Extract all of the entries and give them again, word for word.
┏━━
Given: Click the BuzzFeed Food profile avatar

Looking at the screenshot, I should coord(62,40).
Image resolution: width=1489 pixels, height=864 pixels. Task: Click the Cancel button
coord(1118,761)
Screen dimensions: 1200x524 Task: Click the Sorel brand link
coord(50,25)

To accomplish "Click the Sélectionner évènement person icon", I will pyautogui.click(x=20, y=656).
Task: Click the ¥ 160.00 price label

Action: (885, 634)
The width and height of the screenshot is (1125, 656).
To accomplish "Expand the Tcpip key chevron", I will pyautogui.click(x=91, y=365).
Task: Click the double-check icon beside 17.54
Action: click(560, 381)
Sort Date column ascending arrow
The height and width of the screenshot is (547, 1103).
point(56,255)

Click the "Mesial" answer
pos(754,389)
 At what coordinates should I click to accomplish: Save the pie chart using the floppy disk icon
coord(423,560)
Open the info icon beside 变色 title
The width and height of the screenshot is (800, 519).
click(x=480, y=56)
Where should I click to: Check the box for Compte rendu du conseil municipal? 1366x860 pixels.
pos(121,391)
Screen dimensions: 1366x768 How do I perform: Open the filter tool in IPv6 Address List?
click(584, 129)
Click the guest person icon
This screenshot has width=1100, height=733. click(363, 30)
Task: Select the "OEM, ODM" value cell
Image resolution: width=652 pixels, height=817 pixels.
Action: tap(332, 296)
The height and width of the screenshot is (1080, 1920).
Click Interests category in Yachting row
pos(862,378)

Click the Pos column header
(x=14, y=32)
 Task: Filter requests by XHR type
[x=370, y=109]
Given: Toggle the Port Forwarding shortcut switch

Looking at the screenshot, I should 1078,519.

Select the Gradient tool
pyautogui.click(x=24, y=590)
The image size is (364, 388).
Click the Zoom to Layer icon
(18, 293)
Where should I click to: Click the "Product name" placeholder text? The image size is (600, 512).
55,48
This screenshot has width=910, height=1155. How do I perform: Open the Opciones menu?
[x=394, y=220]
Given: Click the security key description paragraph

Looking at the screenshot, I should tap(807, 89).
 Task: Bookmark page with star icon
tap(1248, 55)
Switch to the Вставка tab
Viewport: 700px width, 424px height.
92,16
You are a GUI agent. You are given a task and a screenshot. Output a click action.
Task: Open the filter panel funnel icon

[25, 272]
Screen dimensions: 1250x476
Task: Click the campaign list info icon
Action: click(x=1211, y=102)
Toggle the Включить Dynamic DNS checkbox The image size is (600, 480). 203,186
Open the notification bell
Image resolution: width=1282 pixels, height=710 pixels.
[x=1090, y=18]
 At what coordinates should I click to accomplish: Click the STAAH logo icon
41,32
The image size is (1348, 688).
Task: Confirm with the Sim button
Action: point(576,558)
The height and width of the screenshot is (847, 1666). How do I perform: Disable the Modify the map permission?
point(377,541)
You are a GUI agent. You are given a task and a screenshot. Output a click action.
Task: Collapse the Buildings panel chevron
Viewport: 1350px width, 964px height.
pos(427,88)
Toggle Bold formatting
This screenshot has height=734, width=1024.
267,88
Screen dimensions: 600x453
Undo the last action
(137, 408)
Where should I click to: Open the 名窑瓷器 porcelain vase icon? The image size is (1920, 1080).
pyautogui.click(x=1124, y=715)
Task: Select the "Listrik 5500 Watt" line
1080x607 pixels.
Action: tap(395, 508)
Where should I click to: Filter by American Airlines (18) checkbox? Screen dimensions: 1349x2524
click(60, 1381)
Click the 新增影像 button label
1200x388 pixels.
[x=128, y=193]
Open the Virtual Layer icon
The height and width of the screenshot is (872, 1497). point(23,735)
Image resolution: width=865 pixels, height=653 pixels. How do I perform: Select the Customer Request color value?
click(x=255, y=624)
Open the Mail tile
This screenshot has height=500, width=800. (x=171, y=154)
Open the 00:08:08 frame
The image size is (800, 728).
┗━━
[TASK RESULT]
Given: Click the BuzzFeed Food profile avatar

Looking at the screenshot, I should coord(62,40).
Image resolution: width=1489 pixels, height=864 pixels. Task: Click the Cancel button
coord(1118,761)
Screen dimensions: 1200x524 Task: Click the Sorel brand link
coord(50,25)

To accomplish "Click the Sélectionner évènement person icon", I will pyautogui.click(x=20, y=656).
Task: Click the ¥ 160.00 price label

Action: (885, 634)
The width and height of the screenshot is (1125, 656).
To accomplish "Expand the Tcpip key chevron", I will pyautogui.click(x=91, y=365).
Task: Click the double-check icon beside 17.54
Action: click(560, 381)
Sort Date column ascending arrow
The height and width of the screenshot is (547, 1103).
point(56,255)

Click the "Mesial" answer
pos(754,389)
 At what coordinates should I click to accomplish: Save the pie chart using the floppy disk icon
coord(423,560)
Open the info icon beside 变色 title
The width and height of the screenshot is (800, 519).
click(x=480, y=56)
Where should I click to: Check the box for Compte rendu du conseil municipal? 1366x860 pixels.
pos(121,391)
Screen dimensions: 1366x768 How do I perform: Open the filter tool in IPv6 Address List?
click(584, 129)
Click the guest person icon
This screenshot has width=1100, height=733. click(363, 30)
Task: Select the "OEM, ODM" value cell
Image resolution: width=652 pixels, height=817 pixels.
Action: tap(332, 296)
The height and width of the screenshot is (1080, 1920).
Click Interests category in Yachting row
pos(862,378)

Click the Pos column header
(x=14, y=32)
 Task: Filter requests by XHR type
[x=370, y=109]
Given: Toggle the Port Forwarding shortcut switch

Looking at the screenshot, I should 1078,519.

Select the Gradient tool
pyautogui.click(x=24, y=590)
The image size is (364, 388).
Click the Zoom to Layer icon
(18, 293)
Where should I click to: Click the "Product name" placeholder text? The image size is (600, 512).
55,48
This screenshot has width=910, height=1155. How do I perform: Open the Opciones menu?
[x=394, y=220]
Given: Click the security key description paragraph

Looking at the screenshot, I should tap(807, 89).
 Task: Bookmark page with star icon
tap(1248, 55)
Switch to the Вставка tab
Viewport: 700px width, 424px height.
92,16
You are a GUI agent. You are given a task and a screenshot. Output a click action.
Task: Open the filter panel funnel icon

[25, 272]
Screen dimensions: 1250x476
Task: Click the campaign list info icon
Action: click(x=1211, y=102)
Toggle the Включить Dynamic DNS checkbox The image size is (600, 480). 203,186
Open the notification bell
Image resolution: width=1282 pixels, height=710 pixels.
[x=1090, y=18]
 At what coordinates should I click to accomplish: Click the STAAH logo icon
41,32
The image size is (1348, 688).
Task: Confirm with the Sim button
Action: point(576,558)
The height and width of the screenshot is (847, 1666). How do I perform: Disable the Modify the map permission?
point(377,541)
You are a GUI agent. You are given a task and a screenshot. Output a click action.
Task: Collapse the Buildings panel chevron
Viewport: 1350px width, 964px height.
pos(427,88)
Toggle Bold formatting
This screenshot has height=734, width=1024.
267,88
Screen dimensions: 600x453
Undo the last action
(137, 408)
Where should I click to: Open the 名窑瓷器 porcelain vase icon? The image size is (1920, 1080).
pyautogui.click(x=1124, y=715)
Task: Select the "Listrik 5500 Watt" line
1080x607 pixels.
Action: tap(395, 508)
Where should I click to: Filter by American Airlines (18) checkbox? Screen dimensions: 1349x2524
click(60, 1381)
Click the 新增影像 button label
1200x388 pixels.
[x=128, y=193]
Open the Virtual Layer icon
The height and width of the screenshot is (872, 1497). point(23,735)
Image resolution: width=865 pixels, height=653 pixels. How do I perform: Select the Customer Request color value?
click(x=255, y=624)
Open the Mail tile
This screenshot has height=500, width=800. (x=171, y=154)
Open the 00:08:08 frame
The image size is (800, 728).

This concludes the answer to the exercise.